Re: [PATCH 11/20] perf/x86/intel: Setup PEBS constraints base on counter & pdist map
From: Mi, Dapeng
Date: Thu Feb 06 2025 - 20:27:31 EST
On 2/6/2025 11:01 PM, Liang, Kan wrote:
>
> On 2025-02-05 9:47 p.m., Mi, Dapeng wrote:
>> On 1/28/2025 12:07 AM, Liang, Kan wrote:
>>> On 2025-01-23 9:07 a.m., Dapeng Mi wrote:
>>>> arch-PEBS provides CPUIDs to enumerate which counters support PEBS
>>>> sampling and precise distribution PEBS sampling. Thus PEBS constraints
>>>> can be dynamically configured base on these counter and precise
>>>> distribution bitmap instead of defining them statically.
>>>>
>>>> Signed-off-by: Dapeng Mi <dapeng1.mi@xxxxxxxxxxxxxxx>
>>>> ---
>>>> arch/x86/events/intel/core.c | 20 ++++++++++++++++++++
>>>> arch/x86/events/intel/ds.c | 1 +
>>>> 2 files changed, 21 insertions(+)
>>>>
>>>> diff --git a/arch/x86/events/intel/core.c b/arch/x86/events/intel/core.c
>>>> index 7775e1e1c1e9..0f1be36113fa 100644
>>>> --- a/arch/x86/events/intel/core.c
>>>> +++ b/arch/x86/events/intel/core.c
>>>> @@ -3728,6 +3728,7 @@ intel_get_event_constraints(struct cpu_hw_events *cpuc, int idx,
>>>> struct perf_event *event)
>>>> {
>>>> struct event_constraint *c1, *c2;
>>>> + struct pmu *pmu = event->pmu;
>>>>
>>>> c1 = cpuc->event_constraint[idx];
>>>>
>>>> @@ -3754,6 +3755,25 @@ intel_get_event_constraints(struct cpu_hw_events *cpuc, int idx,
>>>> c2->weight = hweight64(c2->idxmsk64);
>>>> }
>>>>
>>>> + if (x86_pmu.arch_pebs && event->attr.precise_ip) {
>>>> + u64 pebs_cntrs_mask;
>>>> + u64 cntrs_mask;
>>>> +
>>>> + if (event->attr.precise_ip >= 3)
>>>> + pebs_cntrs_mask = hybrid(pmu, arch_pebs_cap).pdists;
>>>> + else
>>>> + pebs_cntrs_mask = hybrid(pmu, arch_pebs_cap).counters;
>>>> +
>>>> + cntrs_mask = hybrid(pmu, fixed_cntr_mask64) << INTEL_PMC_IDX_FIXED |
>>>> + hybrid(pmu, cntr_mask64);
>>>> +
>>>> + if (pebs_cntrs_mask != cntrs_mask) {
>>>> + c2 = dyn_constraint(cpuc, c2, idx);
>>>> + c2->idxmsk64 &= pebs_cntrs_mask;
>>>> + c2->weight = hweight64(c2->idxmsk64);
>>>> + }
>>>> + }
>>> The pebs_cntrs_mask and cntrs_mask wouldn't be changed since the machine
>>> boot. I don't think it's efficient to calculate them every time.
>>>
>>> Maybe adding a local pebs_event_constraints_pdist[] and update both
>>> pebs_event_constraints[] and pebs_event_constraints_pdist[] with the
>>> enumerated mask at initialization time.
>>>
>>> Update the intel_pebs_constraints() to utilize the corresponding array
>>> according to the precise_ip.
>>>
>>> The above may be avoided.
>> Even we have these two arrays, we still need the dynamic constraint, right?

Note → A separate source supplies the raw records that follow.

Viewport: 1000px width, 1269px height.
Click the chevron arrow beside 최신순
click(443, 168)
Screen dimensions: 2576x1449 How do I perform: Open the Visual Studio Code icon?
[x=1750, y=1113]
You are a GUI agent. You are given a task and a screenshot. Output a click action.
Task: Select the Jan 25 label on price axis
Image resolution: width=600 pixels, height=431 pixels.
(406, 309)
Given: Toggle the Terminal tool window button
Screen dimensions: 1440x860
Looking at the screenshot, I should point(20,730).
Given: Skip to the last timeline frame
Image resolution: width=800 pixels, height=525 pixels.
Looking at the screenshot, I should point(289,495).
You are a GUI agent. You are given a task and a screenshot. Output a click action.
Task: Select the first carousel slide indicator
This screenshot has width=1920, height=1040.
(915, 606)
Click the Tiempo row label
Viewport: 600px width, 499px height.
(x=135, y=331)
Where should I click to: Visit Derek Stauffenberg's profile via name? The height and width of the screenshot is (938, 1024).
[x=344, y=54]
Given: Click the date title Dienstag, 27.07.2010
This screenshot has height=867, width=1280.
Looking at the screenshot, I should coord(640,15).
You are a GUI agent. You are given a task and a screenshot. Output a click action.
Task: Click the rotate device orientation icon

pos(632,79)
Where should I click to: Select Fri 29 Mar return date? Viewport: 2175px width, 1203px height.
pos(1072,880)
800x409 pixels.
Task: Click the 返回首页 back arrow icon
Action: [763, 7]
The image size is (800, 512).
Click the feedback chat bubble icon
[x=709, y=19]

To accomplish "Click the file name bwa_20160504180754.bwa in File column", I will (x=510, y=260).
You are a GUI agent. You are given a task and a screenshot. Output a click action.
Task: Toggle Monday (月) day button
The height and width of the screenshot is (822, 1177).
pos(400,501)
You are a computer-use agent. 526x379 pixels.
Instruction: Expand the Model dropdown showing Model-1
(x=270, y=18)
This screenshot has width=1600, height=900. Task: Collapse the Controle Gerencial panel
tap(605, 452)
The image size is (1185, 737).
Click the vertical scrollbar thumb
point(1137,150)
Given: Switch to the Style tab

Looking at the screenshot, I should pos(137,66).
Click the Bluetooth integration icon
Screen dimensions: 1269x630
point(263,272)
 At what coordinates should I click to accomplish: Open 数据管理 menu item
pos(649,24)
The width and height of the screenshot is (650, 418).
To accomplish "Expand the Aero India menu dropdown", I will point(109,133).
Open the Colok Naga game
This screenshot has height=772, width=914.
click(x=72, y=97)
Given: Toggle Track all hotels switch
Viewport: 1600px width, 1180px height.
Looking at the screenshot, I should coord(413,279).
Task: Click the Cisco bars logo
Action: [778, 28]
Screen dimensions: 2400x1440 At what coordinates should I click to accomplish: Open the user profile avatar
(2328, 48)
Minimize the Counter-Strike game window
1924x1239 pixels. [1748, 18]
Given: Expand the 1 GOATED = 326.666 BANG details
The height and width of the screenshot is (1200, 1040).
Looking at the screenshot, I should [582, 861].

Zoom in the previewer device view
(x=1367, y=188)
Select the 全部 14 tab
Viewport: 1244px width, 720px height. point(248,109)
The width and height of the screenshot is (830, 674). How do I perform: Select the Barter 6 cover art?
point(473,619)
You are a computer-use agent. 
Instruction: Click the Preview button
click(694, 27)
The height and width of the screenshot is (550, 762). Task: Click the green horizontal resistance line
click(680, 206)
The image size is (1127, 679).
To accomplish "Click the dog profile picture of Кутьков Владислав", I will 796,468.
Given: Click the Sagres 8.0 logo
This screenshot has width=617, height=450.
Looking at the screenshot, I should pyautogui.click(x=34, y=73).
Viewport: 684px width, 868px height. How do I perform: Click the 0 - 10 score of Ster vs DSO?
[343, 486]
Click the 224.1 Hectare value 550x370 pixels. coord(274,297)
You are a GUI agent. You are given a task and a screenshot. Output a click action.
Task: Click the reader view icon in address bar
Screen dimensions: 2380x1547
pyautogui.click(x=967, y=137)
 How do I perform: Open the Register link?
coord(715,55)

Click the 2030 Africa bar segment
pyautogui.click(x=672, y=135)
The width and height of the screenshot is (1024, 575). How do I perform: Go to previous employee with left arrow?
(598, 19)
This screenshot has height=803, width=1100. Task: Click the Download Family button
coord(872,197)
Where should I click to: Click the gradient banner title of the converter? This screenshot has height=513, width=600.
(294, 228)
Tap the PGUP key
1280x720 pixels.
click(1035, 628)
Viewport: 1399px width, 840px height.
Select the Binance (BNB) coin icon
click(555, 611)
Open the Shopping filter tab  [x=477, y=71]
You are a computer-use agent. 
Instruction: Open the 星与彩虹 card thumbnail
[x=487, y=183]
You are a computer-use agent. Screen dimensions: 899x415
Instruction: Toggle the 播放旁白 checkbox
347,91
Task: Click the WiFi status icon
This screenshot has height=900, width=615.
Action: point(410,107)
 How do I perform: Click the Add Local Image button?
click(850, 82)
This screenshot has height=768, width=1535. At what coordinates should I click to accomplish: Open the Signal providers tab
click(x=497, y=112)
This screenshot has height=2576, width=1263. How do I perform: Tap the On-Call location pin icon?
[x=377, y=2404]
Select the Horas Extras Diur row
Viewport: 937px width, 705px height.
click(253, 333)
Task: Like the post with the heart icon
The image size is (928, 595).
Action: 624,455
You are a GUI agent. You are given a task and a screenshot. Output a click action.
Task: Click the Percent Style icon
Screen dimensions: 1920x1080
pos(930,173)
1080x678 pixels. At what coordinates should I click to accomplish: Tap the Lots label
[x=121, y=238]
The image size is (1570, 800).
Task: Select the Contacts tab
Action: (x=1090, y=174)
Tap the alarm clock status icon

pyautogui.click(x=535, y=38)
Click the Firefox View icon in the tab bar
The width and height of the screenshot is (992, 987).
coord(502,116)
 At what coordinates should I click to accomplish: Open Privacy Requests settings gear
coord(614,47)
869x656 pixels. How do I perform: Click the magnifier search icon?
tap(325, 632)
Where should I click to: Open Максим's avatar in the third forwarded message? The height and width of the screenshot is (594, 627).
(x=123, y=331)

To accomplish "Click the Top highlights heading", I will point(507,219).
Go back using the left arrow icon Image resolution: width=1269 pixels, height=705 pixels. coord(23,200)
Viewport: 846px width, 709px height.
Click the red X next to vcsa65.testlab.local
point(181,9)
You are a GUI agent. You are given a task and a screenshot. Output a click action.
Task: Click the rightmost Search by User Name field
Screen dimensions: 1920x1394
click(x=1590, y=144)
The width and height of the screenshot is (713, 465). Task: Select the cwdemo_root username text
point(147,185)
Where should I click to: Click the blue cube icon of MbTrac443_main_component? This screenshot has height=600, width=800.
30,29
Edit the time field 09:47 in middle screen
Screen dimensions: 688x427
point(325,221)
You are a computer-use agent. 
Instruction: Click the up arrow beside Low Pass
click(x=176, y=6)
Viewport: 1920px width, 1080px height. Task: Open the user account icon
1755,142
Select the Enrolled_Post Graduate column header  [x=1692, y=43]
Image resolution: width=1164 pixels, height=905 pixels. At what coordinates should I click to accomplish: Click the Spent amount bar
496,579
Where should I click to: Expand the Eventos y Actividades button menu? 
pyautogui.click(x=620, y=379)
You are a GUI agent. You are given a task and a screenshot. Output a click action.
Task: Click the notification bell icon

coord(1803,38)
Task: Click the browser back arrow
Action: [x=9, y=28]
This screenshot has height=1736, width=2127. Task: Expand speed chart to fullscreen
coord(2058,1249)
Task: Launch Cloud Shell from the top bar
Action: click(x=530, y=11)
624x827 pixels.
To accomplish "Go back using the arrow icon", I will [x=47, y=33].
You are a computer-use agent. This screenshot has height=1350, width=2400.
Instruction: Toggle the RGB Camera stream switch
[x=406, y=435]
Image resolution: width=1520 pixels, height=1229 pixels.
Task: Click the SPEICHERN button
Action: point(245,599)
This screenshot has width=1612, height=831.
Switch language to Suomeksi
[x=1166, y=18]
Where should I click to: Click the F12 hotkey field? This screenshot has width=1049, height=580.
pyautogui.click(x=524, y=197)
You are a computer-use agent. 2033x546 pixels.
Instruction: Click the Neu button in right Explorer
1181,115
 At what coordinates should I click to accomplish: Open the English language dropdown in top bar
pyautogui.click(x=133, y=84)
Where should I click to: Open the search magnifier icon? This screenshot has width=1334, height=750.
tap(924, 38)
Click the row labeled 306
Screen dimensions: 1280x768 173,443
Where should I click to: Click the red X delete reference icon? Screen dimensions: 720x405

>> We can't predict what the event is, the event may be mapped to a quite
>> specific event constraint and we can know it in advance.
> The dynamic constraint is not necessary, but two arrays seems not
> enough. Because a PEBS event may fall back to the event_constraints as
> well. Sigh.
> Four arrays should be required. pebs_event_constraints[],
> pebs_event_constraints_pdist[], event_constraints_for_pebs[],
> event_constraints_for_pdist_pebs[].
> But it seems too complicated. It may not be implemented now.
>
> But, at least the pebs_cntrs_mask and cntrs_mask can be calculated in
> the hw_config(), or even intel_pmu_init() once. It should not be
> calculated every time in the critical path.
Yeah, these two counters mask are unnecessary to calculate at each call. It
looks we can further optimize this base on your dynamic constraints
optimization patch. Thanks.
>
> Thanks,
> Kan
>>
>>> Thanks,
>>> Kan
>>>
>>>> +
>>>> return c2;
>>>> }
>>>>
>>>> diff --git a/arch/x86/events/intel/ds.c b/arch/x86/events/intel/ds.c
>>>> index 2f2c6b7c801b..a573ce0e576a 100644
>>>> --- a/arch/x86/events/intel/ds.c
>>>> +++ b/arch/x86/events/intel/ds.c
>>>> @@ -2941,6 +2941,7 @@ static void __init intel_arch_pebs_init(void)
>>>> x86_pmu.pebs_buffer_size = PEBS_BUFFER_SIZE;
>>>> x86_pmu.drain_pebs = intel_pmu_drain_arch_pebs;
>>>> x86_pmu.pebs_capable = ~0ULL;
>>>> + x86_pmu.flags |= PMU_FL_PEBS_ALL;
>>>> }
>>>>
>>>> /*
>